Two publications by FRIAS-Alumnus Stefan Rother
Stefan Rother is researcher and lecturer at the Department of Political Science, University of Freiburg, Germany. His research focus is on international migration, global governance, social movements, regional integration and non-/post-Western theories of international relations. During his FRIAS-Fellowship, he was part of the Research Focus “Dynamic Alignments and Dealignments in Global Southeast Asia”.
More information about Stefan Rother.
1) Rother, Stefan (ed.): Migration und Demokratie. Wiesbaden: Springer VS. (peer-reviewed)
Migration und Demokratie: Einführung in das Buch. pp. 1-14.
Demokratisierung und Migration – Ebenen, Akteure, Diffusionskanäle.. 255-282.
The book highlights the manifold connections of migration and democracy. In times of increasing transnational migration, political participation of migrants is an issue on many levels. The chapters in the book deal with questions arising in the interplay between migration and democracy: what are the normative bases for participation of migrants? Do democracies live up to their own values when dealing with migration? Which other forms of participation beyond the right to vote and citizenship are there? Which role could migrants play in democratization processes?
2) Kessler, Christl/Rother, Stefan: Democratization through Migration? Political Remittances and Participation of Philippine Return Migrants. Lanham: Lexington Books. (peer-reviewed)
The book spearheads a new area of research—the link between migration and democratization. It argues that return migrants can play an important role in the consolidation process of young democracies. Based on original quantitative and qualitative data, it analyzes the political attitudes and experiences of Philippine labor migrants.

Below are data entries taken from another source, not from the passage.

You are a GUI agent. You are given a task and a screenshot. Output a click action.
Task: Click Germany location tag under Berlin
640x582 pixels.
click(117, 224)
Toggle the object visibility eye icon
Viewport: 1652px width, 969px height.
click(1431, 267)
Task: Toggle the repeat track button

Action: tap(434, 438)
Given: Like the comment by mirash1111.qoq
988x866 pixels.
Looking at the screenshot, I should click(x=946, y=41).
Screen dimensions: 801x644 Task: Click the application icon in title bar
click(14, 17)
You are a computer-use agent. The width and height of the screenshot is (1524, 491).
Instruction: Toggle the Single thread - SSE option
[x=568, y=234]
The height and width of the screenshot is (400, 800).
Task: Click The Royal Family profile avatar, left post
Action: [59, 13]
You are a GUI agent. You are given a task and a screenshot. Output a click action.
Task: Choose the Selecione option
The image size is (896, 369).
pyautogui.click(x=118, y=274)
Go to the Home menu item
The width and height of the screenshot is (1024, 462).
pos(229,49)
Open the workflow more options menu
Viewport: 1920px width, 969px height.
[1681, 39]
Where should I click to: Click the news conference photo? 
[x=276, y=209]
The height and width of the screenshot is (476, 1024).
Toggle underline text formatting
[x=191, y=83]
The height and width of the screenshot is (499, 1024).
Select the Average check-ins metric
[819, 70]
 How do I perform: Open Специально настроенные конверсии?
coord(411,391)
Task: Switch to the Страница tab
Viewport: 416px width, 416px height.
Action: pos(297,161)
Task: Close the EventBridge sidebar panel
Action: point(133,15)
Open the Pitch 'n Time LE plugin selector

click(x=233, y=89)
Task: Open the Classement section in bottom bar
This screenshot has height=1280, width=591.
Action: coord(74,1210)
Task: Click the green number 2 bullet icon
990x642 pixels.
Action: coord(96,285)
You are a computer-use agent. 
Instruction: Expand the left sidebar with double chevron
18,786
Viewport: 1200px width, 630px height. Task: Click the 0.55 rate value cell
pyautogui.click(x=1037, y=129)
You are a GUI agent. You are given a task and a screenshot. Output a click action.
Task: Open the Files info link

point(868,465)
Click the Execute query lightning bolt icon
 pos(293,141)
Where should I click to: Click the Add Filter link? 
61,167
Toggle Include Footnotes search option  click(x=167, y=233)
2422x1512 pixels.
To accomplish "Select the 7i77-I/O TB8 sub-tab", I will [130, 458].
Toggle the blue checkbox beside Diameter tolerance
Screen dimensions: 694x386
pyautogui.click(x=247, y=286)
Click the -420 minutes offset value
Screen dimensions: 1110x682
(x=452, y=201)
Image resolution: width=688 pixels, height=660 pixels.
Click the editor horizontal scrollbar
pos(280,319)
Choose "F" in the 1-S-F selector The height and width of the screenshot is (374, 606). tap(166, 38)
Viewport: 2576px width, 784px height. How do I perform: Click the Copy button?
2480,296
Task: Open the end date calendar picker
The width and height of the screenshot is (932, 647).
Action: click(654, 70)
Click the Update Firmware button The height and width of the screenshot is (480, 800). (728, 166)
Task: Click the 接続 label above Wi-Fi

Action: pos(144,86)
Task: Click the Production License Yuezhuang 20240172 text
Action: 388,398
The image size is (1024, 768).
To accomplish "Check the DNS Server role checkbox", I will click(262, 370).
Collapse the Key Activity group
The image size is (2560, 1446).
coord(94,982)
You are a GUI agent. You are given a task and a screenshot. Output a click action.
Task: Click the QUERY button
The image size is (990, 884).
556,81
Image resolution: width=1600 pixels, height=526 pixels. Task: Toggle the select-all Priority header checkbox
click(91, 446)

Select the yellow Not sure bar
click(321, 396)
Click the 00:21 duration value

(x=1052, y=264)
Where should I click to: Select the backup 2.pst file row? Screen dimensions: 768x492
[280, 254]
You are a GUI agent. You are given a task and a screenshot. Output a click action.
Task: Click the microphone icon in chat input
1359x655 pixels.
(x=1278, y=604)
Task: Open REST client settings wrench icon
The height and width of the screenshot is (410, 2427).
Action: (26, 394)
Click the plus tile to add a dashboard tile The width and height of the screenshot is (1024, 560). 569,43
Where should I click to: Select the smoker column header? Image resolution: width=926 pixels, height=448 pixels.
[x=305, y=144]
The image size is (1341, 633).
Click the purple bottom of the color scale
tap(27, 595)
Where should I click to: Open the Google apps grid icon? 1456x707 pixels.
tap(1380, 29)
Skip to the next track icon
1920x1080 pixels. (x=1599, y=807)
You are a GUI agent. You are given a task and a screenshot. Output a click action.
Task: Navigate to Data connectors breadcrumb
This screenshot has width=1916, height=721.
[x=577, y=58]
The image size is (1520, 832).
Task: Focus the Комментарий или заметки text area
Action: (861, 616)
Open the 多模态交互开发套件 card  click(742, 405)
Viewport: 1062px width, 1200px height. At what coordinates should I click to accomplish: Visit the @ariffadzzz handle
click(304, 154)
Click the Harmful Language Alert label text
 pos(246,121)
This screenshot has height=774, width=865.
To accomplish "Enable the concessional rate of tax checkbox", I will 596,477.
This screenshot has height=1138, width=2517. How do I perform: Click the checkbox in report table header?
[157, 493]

The renowned migration researcher James Hollifield says about the book:
“Much has been written about the economic effects of international migration but less is known about its political impact. In this highly original work the authors gauge the relationship between migration and democratization in the Philippines and their findings are original and quite surprising. The relationship is more tenuous and nuanced than we might expect. But the subject is vast and this work marks the beginning of what will become a growth field focused on migration and political development. I highly recommend this book.”